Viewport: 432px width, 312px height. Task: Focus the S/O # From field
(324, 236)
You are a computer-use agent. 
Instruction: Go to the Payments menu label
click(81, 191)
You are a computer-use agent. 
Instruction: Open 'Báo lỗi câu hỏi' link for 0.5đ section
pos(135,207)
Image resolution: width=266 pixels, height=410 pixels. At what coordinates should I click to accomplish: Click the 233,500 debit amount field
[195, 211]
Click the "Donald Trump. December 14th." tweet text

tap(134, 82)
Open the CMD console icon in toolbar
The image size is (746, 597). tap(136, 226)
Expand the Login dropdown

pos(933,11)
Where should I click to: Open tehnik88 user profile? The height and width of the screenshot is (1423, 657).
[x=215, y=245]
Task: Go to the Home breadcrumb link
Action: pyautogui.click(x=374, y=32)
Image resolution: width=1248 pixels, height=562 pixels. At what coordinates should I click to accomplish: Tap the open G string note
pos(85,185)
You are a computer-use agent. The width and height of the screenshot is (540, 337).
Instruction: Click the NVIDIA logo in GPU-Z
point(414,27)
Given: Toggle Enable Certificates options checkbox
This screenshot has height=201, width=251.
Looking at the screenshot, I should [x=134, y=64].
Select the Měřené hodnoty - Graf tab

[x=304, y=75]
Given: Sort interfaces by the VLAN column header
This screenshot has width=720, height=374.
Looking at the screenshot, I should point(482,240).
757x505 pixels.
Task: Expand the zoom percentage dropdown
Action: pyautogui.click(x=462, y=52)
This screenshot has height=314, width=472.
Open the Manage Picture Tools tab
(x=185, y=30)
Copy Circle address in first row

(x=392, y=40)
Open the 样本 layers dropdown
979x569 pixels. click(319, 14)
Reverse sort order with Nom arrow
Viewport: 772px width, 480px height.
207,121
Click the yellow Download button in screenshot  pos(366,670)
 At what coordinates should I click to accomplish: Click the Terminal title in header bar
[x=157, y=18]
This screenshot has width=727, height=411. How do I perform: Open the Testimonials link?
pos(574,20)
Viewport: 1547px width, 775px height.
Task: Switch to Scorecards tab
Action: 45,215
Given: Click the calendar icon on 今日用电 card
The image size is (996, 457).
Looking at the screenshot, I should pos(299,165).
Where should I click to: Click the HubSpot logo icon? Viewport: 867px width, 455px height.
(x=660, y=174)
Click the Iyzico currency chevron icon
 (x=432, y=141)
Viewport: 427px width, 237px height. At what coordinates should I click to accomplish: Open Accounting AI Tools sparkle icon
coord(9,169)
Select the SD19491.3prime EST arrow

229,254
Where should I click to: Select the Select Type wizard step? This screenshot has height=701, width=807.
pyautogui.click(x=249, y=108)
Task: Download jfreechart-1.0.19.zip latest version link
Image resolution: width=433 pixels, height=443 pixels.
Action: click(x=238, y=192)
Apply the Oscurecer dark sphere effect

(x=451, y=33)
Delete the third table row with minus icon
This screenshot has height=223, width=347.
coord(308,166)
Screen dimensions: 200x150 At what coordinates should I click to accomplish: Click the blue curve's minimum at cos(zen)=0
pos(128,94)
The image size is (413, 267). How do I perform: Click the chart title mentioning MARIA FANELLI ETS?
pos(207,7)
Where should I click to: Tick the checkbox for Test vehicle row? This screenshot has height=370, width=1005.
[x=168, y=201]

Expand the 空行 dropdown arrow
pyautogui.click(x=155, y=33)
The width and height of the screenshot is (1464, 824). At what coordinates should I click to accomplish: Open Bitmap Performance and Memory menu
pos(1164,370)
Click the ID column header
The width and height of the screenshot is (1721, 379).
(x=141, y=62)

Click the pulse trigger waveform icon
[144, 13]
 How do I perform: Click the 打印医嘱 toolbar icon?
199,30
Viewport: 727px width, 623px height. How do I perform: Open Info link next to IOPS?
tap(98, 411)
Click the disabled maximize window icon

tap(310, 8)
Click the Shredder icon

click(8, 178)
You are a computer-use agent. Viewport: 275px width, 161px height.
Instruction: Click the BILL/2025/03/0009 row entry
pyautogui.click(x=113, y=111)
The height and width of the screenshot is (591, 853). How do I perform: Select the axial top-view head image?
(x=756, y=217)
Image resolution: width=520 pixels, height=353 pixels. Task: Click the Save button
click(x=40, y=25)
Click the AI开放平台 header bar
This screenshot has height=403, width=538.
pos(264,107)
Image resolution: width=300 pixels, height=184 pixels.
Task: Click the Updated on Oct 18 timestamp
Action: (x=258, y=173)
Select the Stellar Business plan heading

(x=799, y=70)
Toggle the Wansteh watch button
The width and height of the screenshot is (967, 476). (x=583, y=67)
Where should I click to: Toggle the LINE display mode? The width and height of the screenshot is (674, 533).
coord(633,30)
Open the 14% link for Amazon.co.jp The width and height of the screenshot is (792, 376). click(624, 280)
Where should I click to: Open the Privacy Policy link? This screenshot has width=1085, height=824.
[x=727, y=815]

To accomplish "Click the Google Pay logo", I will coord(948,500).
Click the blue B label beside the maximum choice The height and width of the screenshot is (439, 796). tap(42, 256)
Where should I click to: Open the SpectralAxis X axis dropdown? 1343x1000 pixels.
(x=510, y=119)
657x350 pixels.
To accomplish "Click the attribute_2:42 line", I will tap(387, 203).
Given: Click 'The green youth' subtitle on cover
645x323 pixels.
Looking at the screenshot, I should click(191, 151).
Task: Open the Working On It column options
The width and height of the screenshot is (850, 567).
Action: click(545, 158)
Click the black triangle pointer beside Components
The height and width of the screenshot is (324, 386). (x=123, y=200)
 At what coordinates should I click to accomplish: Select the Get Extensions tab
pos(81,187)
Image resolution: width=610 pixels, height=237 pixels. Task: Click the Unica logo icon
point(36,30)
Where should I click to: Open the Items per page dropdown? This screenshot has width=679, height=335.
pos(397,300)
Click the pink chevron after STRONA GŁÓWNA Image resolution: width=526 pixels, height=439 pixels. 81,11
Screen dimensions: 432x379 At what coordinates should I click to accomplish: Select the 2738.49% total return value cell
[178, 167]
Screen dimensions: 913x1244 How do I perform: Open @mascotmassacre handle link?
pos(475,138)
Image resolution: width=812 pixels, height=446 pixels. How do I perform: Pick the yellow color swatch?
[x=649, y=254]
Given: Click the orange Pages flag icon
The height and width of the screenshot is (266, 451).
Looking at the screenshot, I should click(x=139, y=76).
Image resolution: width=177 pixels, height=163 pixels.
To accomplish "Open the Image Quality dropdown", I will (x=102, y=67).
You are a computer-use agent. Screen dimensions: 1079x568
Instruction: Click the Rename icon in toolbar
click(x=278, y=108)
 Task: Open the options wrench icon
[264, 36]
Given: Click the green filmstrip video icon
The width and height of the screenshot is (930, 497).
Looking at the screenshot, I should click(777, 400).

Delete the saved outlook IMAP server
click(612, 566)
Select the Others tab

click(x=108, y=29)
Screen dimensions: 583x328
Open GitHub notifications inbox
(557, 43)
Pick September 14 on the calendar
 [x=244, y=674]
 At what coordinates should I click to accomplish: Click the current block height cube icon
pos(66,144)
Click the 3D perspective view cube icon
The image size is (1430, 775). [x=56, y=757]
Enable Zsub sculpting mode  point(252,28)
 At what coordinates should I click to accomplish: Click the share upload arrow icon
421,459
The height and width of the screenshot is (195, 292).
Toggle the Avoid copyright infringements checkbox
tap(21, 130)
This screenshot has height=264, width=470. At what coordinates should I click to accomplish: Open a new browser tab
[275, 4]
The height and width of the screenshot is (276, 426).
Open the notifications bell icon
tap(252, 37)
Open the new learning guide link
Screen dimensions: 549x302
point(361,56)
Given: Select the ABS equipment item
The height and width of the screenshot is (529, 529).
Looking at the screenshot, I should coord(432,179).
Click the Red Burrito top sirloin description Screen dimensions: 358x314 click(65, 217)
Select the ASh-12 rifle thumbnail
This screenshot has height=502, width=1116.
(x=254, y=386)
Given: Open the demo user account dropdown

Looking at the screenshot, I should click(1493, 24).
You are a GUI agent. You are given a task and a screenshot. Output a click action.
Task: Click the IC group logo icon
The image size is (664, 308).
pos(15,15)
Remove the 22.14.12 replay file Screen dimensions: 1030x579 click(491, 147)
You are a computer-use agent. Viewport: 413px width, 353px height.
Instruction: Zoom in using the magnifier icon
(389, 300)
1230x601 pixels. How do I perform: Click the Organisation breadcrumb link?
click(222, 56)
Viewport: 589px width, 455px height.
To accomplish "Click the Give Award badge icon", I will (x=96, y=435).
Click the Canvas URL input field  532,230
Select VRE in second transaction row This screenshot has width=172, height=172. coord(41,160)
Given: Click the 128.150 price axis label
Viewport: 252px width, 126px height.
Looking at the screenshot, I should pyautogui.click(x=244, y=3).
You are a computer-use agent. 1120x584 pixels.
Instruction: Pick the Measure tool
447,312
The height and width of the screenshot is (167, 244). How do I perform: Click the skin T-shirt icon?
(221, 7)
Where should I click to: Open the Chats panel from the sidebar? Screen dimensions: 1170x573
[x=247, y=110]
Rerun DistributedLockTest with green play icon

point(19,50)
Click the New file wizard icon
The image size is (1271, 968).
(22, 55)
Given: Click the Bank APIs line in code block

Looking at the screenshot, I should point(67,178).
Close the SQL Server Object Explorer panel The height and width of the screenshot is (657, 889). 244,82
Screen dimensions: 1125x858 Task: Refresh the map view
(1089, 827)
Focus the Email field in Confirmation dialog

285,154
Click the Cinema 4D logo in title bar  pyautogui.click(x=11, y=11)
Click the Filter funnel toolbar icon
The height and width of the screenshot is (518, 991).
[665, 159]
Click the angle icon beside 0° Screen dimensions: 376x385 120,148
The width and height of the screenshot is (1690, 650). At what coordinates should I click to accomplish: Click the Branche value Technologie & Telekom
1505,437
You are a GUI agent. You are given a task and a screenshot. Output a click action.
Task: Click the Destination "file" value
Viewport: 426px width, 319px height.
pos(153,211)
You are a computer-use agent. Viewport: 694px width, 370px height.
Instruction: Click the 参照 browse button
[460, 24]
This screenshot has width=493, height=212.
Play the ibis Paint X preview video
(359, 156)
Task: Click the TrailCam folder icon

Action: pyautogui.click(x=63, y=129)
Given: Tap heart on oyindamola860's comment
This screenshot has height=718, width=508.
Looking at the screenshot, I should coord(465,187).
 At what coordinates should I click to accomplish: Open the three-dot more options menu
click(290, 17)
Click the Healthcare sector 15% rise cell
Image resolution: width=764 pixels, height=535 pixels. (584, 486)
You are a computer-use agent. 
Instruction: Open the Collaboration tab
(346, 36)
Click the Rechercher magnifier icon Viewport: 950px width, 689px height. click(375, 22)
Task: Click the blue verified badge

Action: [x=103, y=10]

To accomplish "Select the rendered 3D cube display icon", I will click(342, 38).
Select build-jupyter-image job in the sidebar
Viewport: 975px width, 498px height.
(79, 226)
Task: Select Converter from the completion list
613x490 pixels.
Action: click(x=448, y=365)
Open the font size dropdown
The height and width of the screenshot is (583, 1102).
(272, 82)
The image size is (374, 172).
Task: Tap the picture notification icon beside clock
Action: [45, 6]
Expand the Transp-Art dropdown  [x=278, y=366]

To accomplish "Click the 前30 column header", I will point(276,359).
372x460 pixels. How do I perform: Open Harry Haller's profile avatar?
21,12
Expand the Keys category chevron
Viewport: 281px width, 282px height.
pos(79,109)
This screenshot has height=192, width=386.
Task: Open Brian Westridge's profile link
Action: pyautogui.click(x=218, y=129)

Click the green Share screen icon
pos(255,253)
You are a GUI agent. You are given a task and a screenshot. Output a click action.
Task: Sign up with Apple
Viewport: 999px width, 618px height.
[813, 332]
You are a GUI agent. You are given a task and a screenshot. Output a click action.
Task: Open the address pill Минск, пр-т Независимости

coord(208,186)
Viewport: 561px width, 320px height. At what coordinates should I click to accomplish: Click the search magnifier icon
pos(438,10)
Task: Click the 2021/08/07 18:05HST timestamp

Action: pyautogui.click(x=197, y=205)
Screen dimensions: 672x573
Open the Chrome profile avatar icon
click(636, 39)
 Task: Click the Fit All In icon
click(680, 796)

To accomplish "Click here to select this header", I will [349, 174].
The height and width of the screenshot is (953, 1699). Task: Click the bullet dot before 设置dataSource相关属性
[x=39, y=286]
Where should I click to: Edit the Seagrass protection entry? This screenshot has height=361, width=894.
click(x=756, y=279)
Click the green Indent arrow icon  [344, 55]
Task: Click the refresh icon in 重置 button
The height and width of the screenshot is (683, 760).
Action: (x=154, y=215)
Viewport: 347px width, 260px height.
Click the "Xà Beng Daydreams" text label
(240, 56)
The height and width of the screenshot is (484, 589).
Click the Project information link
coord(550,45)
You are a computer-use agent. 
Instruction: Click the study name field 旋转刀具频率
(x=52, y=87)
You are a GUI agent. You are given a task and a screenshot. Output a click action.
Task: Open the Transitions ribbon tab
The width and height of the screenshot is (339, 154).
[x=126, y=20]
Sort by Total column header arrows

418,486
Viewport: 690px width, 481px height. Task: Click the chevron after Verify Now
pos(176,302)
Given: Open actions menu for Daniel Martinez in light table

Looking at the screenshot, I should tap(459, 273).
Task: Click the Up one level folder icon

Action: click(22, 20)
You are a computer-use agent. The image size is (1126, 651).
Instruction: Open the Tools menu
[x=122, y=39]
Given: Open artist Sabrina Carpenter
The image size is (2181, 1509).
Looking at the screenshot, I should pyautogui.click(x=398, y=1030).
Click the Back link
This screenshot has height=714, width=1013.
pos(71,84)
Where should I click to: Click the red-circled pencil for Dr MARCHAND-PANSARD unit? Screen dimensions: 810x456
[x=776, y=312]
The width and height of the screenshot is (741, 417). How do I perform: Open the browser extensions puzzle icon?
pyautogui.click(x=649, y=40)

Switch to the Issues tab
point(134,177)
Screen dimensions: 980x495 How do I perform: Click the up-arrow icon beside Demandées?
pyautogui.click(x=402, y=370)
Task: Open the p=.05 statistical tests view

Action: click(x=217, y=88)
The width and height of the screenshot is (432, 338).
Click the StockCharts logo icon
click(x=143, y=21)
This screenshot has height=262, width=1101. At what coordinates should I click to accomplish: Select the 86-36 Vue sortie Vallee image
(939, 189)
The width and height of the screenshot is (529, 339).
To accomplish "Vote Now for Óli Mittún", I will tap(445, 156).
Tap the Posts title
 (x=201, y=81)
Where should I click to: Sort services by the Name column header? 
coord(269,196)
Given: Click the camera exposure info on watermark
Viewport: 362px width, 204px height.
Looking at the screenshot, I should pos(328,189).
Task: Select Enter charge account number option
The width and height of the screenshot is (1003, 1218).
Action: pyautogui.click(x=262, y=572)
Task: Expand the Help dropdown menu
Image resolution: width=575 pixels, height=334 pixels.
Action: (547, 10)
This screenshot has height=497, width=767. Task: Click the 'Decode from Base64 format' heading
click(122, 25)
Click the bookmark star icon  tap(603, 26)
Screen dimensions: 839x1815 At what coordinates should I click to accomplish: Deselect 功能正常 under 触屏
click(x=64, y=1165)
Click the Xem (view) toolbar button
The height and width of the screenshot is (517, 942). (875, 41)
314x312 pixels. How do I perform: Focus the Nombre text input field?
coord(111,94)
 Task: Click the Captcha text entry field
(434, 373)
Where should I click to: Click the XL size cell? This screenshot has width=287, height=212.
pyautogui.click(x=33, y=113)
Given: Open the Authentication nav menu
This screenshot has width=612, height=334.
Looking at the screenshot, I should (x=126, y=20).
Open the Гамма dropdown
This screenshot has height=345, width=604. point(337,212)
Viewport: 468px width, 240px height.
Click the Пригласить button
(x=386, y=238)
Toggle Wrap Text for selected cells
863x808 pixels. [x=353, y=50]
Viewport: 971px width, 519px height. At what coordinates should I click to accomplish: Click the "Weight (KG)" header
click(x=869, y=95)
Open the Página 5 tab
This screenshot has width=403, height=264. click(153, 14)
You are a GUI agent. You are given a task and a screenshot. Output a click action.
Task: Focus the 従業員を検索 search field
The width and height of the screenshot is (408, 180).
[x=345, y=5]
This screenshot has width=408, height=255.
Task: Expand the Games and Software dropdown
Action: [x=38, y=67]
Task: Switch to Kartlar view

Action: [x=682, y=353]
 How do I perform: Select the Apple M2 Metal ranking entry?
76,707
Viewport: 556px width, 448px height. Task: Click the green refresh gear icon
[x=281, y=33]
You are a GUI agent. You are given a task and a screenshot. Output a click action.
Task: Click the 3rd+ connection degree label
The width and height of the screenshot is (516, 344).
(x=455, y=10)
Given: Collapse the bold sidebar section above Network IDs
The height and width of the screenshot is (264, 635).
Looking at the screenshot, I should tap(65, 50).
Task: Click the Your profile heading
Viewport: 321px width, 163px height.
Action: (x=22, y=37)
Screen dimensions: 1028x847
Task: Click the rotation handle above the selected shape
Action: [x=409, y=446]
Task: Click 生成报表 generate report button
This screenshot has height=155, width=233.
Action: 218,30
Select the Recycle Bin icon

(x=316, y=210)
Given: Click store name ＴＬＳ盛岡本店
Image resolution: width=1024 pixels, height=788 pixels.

TASK INSTRUCTIONS: Which of the lines above carry the string "Download"? Pick them out and copy them.

RESPONSE:
Click the yellow Download button in screenshot  pos(366,670)
Task: Download jfreechart-1.0.19.zip latest version link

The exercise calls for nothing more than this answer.